Download or read book The Visualization of Knowledge in Medieval and Early Modern Europe written by J. H. Chajes and published by Brepols Publishers. This book was released on 2020 with total page 475 pages. Available in PDF, EPUB and Kindle. Book excerpt: All of us are exposed to graphic means of communication on a daily basis. Our life seems flooded with lists, tables, charts, diagrams, models, maps, and forms of notation. Although we now take such devices for granted, their role in the codification and transmission of knowledge evolved within historical contexts where they performed particular tasks. The medieval and early modern periods stand as a formative era during which visual structures, both mental and material, increasingly shaped and systematized knowledge.
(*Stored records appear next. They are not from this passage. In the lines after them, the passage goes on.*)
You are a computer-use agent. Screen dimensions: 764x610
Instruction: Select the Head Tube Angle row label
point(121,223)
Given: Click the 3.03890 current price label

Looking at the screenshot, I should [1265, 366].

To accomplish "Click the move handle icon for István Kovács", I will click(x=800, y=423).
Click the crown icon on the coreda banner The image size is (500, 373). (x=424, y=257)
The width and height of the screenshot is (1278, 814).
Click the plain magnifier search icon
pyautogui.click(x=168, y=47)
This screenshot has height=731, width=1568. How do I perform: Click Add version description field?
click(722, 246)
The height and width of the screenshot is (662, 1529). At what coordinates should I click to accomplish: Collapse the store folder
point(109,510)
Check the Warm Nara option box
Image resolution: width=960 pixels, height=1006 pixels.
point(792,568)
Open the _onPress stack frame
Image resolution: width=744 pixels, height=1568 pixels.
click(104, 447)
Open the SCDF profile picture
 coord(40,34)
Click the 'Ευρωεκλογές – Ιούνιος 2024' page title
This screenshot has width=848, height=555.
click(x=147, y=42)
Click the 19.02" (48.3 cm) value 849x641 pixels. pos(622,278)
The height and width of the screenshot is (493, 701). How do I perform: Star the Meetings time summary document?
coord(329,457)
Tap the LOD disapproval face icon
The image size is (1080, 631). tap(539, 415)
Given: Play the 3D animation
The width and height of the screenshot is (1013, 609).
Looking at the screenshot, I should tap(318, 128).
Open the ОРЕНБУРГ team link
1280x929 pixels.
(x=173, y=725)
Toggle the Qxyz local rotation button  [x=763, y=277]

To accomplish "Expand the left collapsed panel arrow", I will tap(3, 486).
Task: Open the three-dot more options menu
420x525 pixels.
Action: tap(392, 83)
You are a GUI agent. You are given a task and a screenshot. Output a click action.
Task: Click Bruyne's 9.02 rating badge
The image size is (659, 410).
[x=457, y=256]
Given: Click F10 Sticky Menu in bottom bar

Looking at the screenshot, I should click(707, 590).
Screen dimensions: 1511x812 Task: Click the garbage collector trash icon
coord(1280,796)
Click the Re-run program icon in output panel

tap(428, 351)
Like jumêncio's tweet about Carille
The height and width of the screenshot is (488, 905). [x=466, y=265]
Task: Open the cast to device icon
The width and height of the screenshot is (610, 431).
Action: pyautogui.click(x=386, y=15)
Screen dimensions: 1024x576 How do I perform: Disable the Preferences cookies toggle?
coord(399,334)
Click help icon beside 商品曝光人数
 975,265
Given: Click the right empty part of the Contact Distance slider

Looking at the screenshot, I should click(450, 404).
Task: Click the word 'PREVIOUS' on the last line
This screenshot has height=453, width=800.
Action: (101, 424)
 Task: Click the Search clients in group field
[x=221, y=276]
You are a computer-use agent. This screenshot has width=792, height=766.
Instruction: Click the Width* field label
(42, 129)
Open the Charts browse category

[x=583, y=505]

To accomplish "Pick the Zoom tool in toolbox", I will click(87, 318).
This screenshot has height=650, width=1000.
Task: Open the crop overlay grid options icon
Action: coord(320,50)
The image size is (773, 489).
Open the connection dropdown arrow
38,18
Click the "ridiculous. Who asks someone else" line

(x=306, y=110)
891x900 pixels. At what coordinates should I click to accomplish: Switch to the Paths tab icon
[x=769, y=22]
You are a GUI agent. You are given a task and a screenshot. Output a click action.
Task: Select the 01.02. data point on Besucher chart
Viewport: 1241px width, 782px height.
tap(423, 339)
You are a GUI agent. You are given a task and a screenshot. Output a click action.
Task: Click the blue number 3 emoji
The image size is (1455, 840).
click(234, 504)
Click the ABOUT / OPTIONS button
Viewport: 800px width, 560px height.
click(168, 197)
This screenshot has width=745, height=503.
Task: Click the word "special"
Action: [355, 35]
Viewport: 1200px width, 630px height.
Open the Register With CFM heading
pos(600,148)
Yet these periods have been sidelined as theorists interested in the epistemic potential of visual strategies have privileged the modern natural sciences. This volume expands the field of research by focusing on the relationship between the arts of memory and modes of graphic mediation through the sixteenth century. Chapters encompass Christian (Greek as well as Latin) production, Jewish (Hebrew) traditions, and the transfer of Arabic learning. The linked essays anthologized here consider the generative power of schemata, cartographic representation, and even the layout of text: more than merely compiling information, visual arrangements formalize abstract concepts, provide grids through which to process data, set in motion analytic operations that give rise to new ideas, and create interpretive frameworks for understanding the world.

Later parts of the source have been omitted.